Recherche de solutions
Le 14 mai, le conseiller municipal nantais d’opposition Foulques Chombart de Lauwe a écrit un courrier à la mairie afin de trouver une solution pour les deux partis. «Il est à noter que l’association Gasprom, qui soutient les occupants, est financée par la Ville de Nantes, ce qui soulève une interrogation sur le rôle de la collectivité dans la gestion de telles situations, poursuit le candidat aux municipales. Si l’aide aux plus fragiles est une valeur que nous partageons, elle ne saurait justifier une inaction face à une autre forme de vulnérabilité : celle d’une propriétaire âgée, respectueuse des lois, confrontée à l’impossibilité de jouir de son bien». L’élu de droite rappelle par ailleurs que «le squat est puni d’un an de prison et 15.000 euros d’amende». Contactée, l’association Gasprom – ASTI de Nantes, «qui œuvre localement aux côtés des personnes migrantes ou immigrées», selon sa description, n’a pas répondu à nos sollicitations.
«Nous devons œuvrer à faire en sorte que très rapidement, les deux situations soient prises en compte», répond Abbassia Hakem, adjointe au maire de Nantes en charge des solidarités, de l’inclusion sociale, des personnes âgées et du CCAS. Soucieuse autant de la situation des occupants illégaux que de celle de la propriétaire, elle assure qu’elle va contacter la famille de cette dernière. Toutefois, elle répond que «M. Chombart de Lauwe s’est trompé d’interlocuteur car c’est un sujet qui concerne la justice et l’État».

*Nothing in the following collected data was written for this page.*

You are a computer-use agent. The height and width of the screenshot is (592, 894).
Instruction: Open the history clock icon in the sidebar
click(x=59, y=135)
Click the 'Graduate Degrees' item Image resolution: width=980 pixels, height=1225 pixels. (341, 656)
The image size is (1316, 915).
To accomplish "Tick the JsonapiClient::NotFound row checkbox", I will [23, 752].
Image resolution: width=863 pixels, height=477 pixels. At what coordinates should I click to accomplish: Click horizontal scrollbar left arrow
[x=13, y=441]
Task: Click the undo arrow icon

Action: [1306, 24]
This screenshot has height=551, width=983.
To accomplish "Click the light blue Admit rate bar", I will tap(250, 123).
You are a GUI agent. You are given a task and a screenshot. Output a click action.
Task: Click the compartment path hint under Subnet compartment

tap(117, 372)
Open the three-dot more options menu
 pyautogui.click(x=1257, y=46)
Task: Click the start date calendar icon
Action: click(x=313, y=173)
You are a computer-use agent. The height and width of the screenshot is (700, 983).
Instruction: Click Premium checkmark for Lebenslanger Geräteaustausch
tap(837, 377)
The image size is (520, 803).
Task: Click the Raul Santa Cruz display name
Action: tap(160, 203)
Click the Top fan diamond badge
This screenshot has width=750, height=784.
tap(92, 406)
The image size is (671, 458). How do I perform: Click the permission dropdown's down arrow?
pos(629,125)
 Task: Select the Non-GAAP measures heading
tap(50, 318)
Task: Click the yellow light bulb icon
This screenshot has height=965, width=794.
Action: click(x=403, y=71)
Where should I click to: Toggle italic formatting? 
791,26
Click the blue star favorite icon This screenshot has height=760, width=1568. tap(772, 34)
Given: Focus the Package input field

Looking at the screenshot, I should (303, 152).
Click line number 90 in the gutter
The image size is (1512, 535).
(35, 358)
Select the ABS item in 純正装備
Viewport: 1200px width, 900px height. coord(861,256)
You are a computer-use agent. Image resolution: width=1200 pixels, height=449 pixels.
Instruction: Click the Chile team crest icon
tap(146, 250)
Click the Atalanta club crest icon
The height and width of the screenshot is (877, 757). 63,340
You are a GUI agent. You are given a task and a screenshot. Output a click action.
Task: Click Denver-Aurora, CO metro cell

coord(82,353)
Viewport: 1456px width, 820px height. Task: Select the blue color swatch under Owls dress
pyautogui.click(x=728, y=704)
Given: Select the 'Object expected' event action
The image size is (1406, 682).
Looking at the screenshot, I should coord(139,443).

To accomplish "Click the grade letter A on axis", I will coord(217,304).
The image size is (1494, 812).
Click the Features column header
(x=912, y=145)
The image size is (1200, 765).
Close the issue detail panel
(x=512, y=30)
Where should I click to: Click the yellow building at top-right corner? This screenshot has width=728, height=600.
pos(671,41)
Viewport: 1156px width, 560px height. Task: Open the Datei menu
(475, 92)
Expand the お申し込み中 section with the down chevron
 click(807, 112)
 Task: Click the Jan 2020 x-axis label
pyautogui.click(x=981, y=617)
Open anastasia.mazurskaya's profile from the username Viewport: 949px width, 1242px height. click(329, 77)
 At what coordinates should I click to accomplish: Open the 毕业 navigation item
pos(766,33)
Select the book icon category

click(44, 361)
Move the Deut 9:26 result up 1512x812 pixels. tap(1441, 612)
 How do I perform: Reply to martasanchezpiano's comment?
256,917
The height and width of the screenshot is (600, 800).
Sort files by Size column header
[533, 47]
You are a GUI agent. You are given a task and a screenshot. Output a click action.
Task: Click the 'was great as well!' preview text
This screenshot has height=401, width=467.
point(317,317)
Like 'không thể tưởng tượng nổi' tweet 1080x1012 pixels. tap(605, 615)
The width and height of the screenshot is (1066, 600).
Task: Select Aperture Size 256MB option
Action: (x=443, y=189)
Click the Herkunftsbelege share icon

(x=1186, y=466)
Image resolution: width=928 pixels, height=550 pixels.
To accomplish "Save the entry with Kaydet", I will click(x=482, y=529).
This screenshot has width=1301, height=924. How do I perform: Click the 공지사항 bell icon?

Quant au financement de Gasprom, «c’est une association nationale qui existe depuis longtemps, dont la mission première est d’accompagner les personnes migrantes ou pas sur l’accès au droit. Elle n’est pas missionnée pour faire entrer quelques personnes, qui que ce soit, dans l’illégalité. Si des personnes ont des inquiétudes sur ces pratiques qu’ils peuvent subodorer illégales, à eux de faire le signalement au procureur, puis il y aura une enquête», réplique-t-elle.
De son côté, la préfecture de Loire-Atlantique fait savoir que «dans l’attente du jugement au fond, le préfet examine avec les autres services de l’État, la possibilité de prendre une nouvelle mesure administrative et en tout état de cause de rechercher une solution d’hébergement au profit des occupants, afin que le logement de Mme M. puisse être libéré».